Re-building the past
Many of these items, including models of ancient ships, are on display at the Technology Museum in Thessaloniki and a new exhibition area is planned for the Polytechnic in Athens, says Tassios. But other examples of ancient Greek ingenuity are not limited to models behind a glass casing.
Cyprus and Greece recently co-launched a copy of a 2,300-year-old sailing ship, the actual wreck of which was discovered 40 years ago near the town of Kyrenia, in the north of Cyprus. On its maiden voyage, the vessel, named Kyrenia-Eleftheria (Kyrenia-Freedom), brought copper ingots from Cyprus to Athens for making bronze medals for the 2004 Olympics.

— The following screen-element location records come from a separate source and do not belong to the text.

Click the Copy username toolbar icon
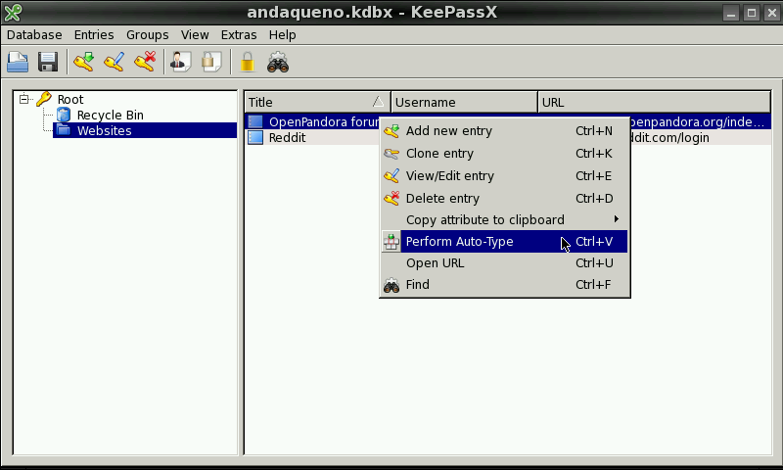The height and width of the screenshot is (470, 783). pyautogui.click(x=181, y=63)
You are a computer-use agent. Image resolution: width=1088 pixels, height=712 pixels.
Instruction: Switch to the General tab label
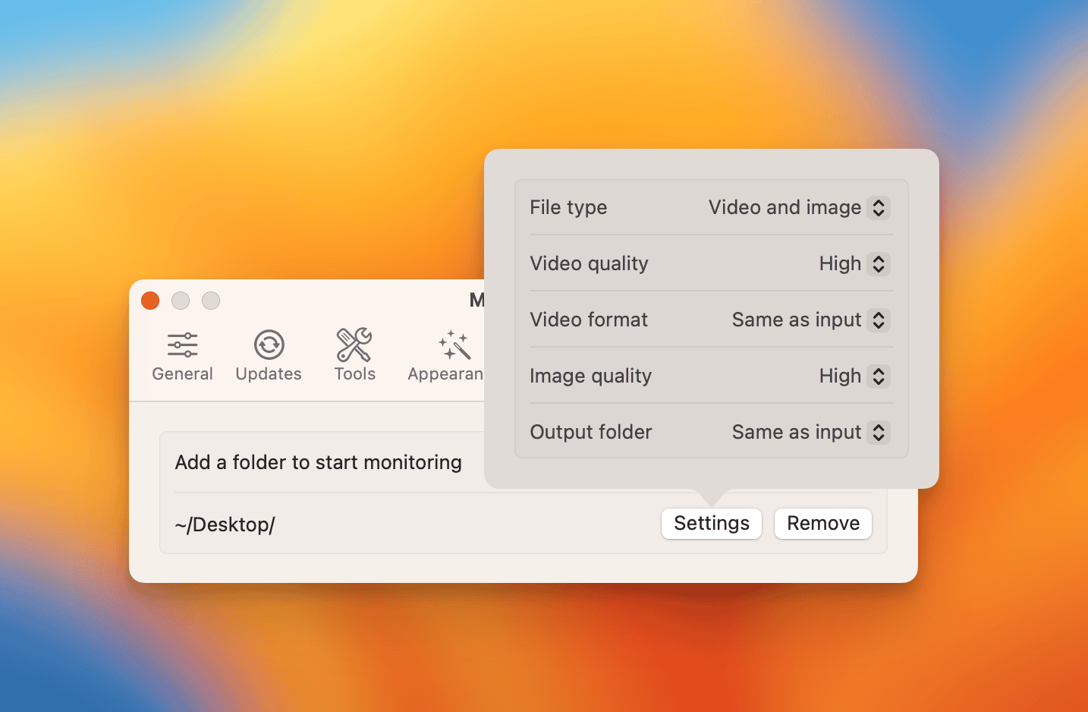(182, 374)
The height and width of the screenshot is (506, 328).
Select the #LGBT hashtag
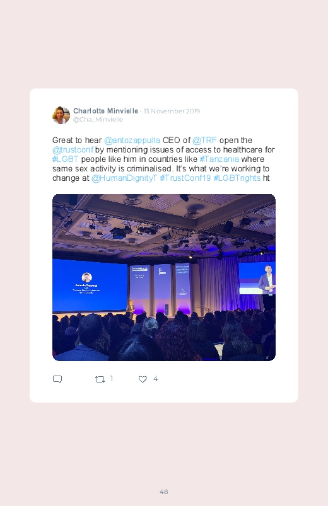(65, 159)
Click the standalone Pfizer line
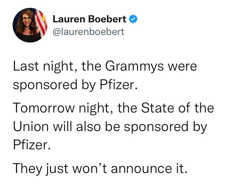 pyautogui.click(x=32, y=145)
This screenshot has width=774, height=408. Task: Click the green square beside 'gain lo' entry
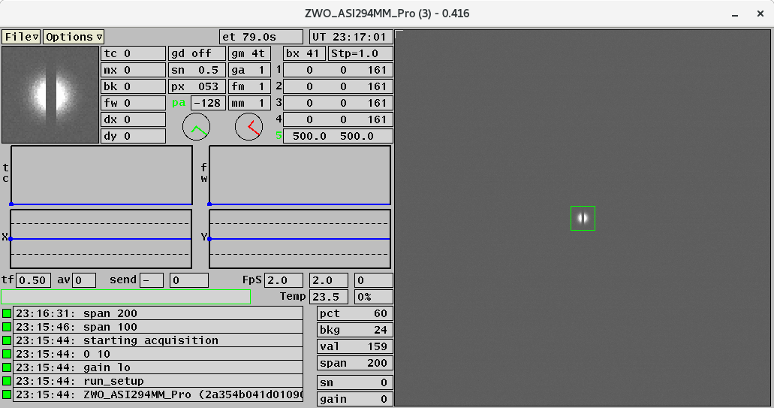tap(7, 367)
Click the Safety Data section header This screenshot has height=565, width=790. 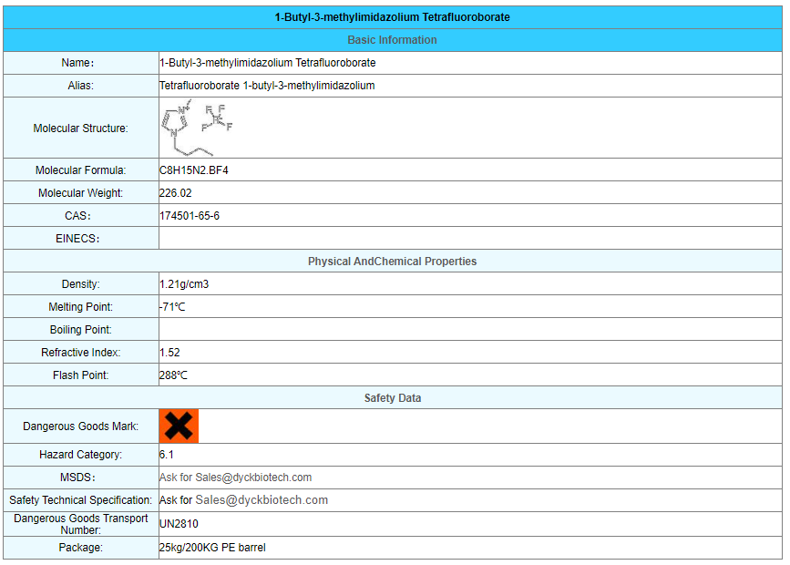point(393,398)
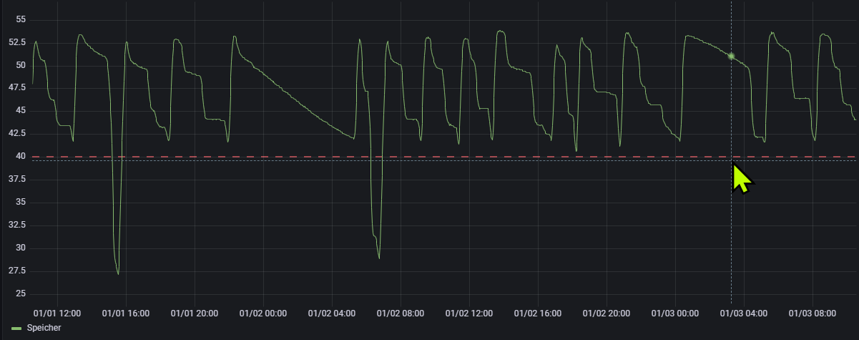Click the 25 y-axis value label

tap(20, 294)
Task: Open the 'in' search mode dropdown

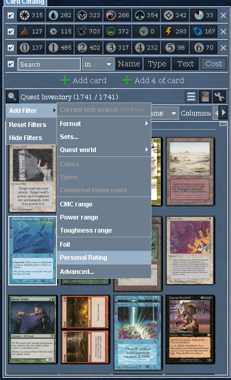Action: pyautogui.click(x=98, y=64)
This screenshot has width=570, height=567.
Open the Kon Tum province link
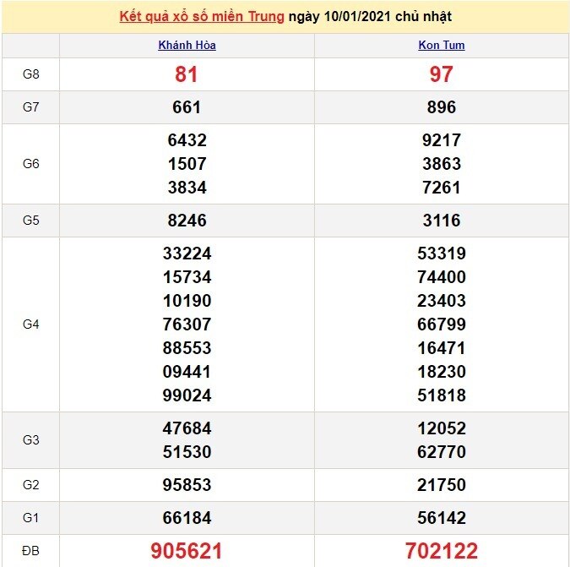(441, 46)
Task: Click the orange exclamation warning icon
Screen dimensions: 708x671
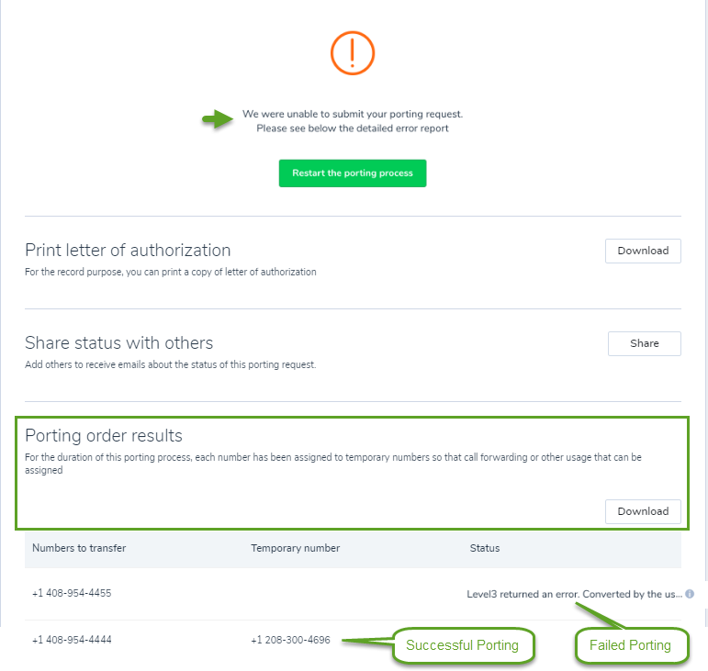Action: click(x=353, y=53)
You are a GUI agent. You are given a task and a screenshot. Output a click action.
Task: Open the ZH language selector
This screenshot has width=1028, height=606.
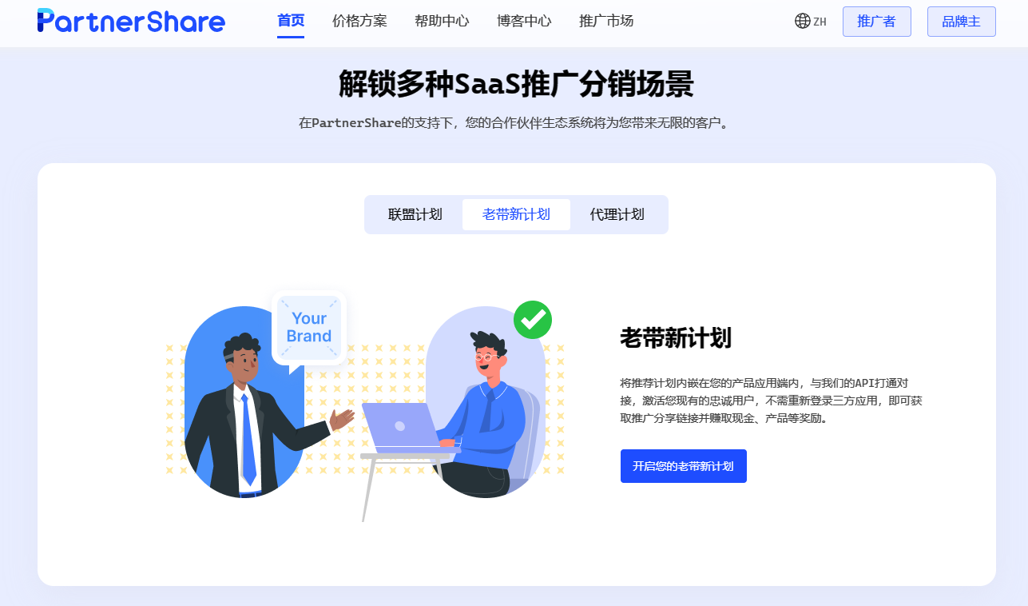point(811,22)
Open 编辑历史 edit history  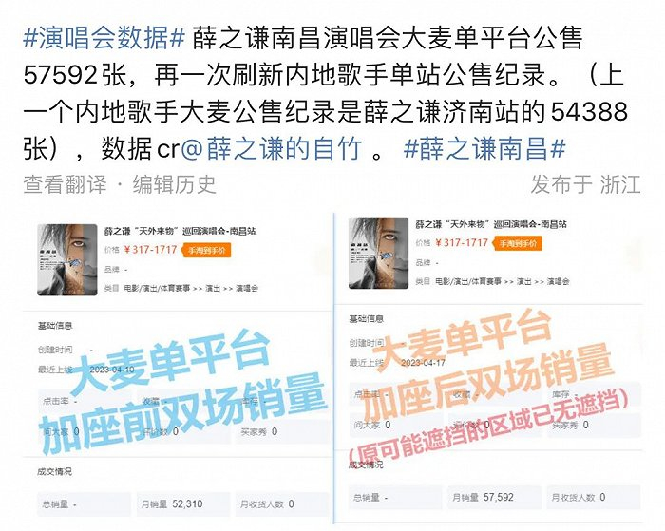[x=175, y=184]
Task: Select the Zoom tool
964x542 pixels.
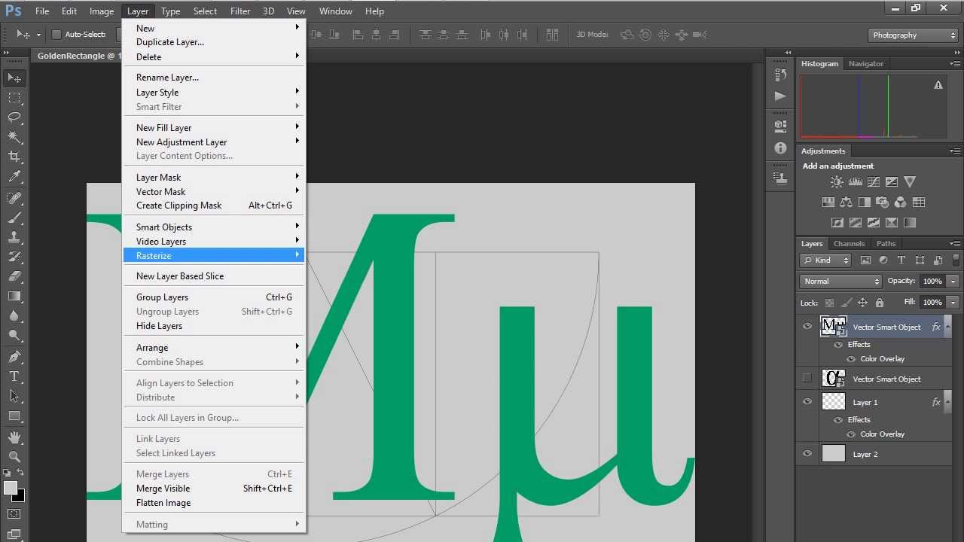Action: click(14, 456)
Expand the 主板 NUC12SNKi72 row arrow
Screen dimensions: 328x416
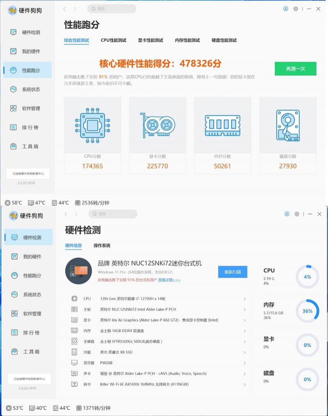(245, 310)
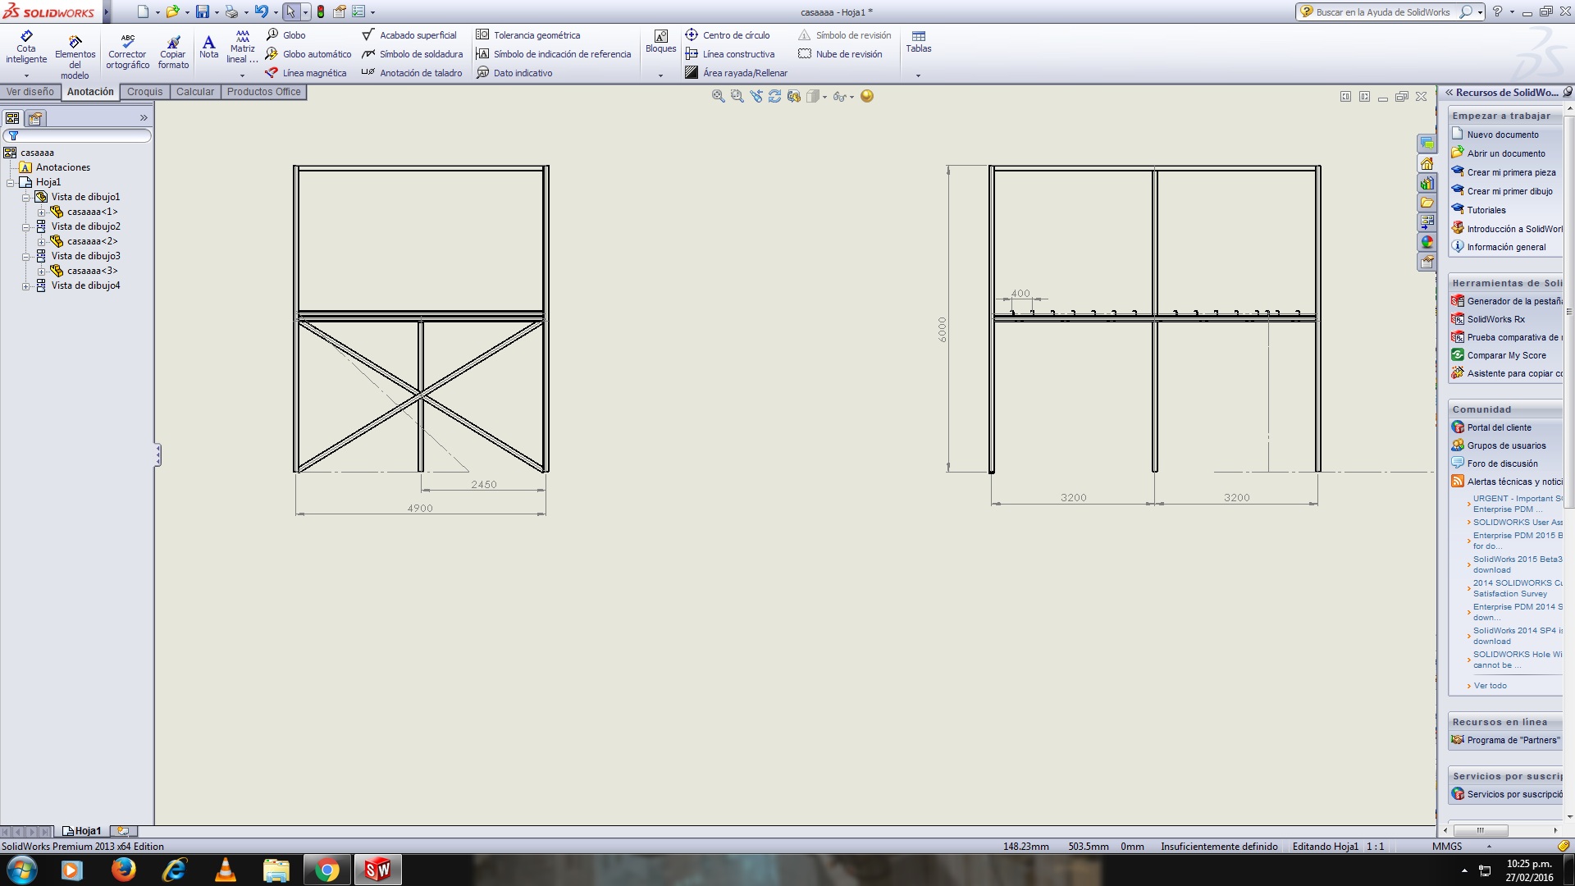Open the Calcular tab
The image size is (1575, 886).
tap(195, 92)
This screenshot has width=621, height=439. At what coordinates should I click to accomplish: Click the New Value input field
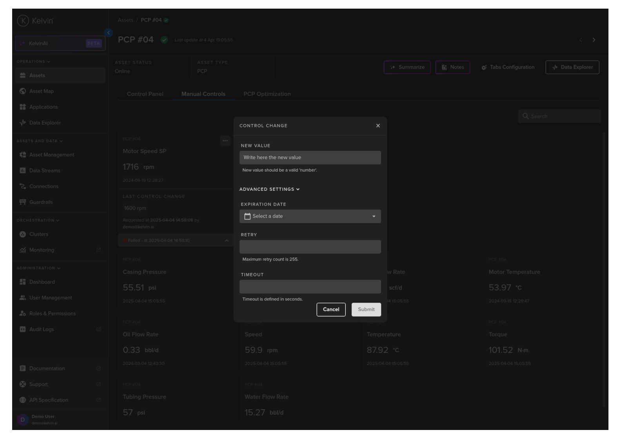coord(310,158)
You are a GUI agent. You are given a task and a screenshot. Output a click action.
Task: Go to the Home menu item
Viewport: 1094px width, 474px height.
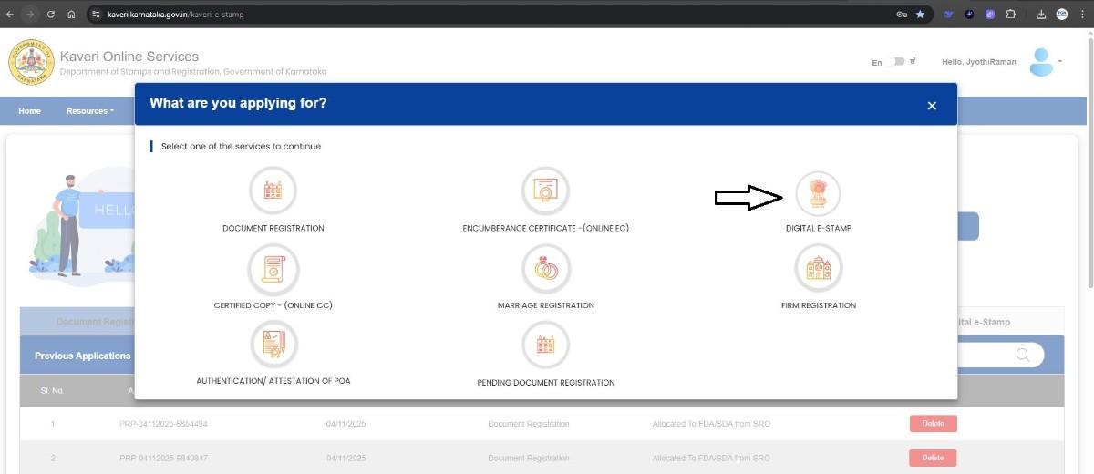pyautogui.click(x=30, y=111)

Another ship, this time much older, is also being built in Chania, Crete. It is a full-scale working model of a Minoan ship made entirely with the tools and materials of the age. Crete became a major maritime power thanks to Minoan technology, said Yiannis Loukas, naval history professor at the Hellenic Naval Academy and one of the project organizers. It is hoped the circa 2,400-1,900 BC vessel will be ready to cast anchor by 2004.
We can admire these ancient marvels through modern eyes and only imagine how far we might have progressed had development been continuous, had the Ptolemaic Library, that stored most of the ancient texts, not burnt down in 48 BC, and had there not been those pesky wars that interrupted further development.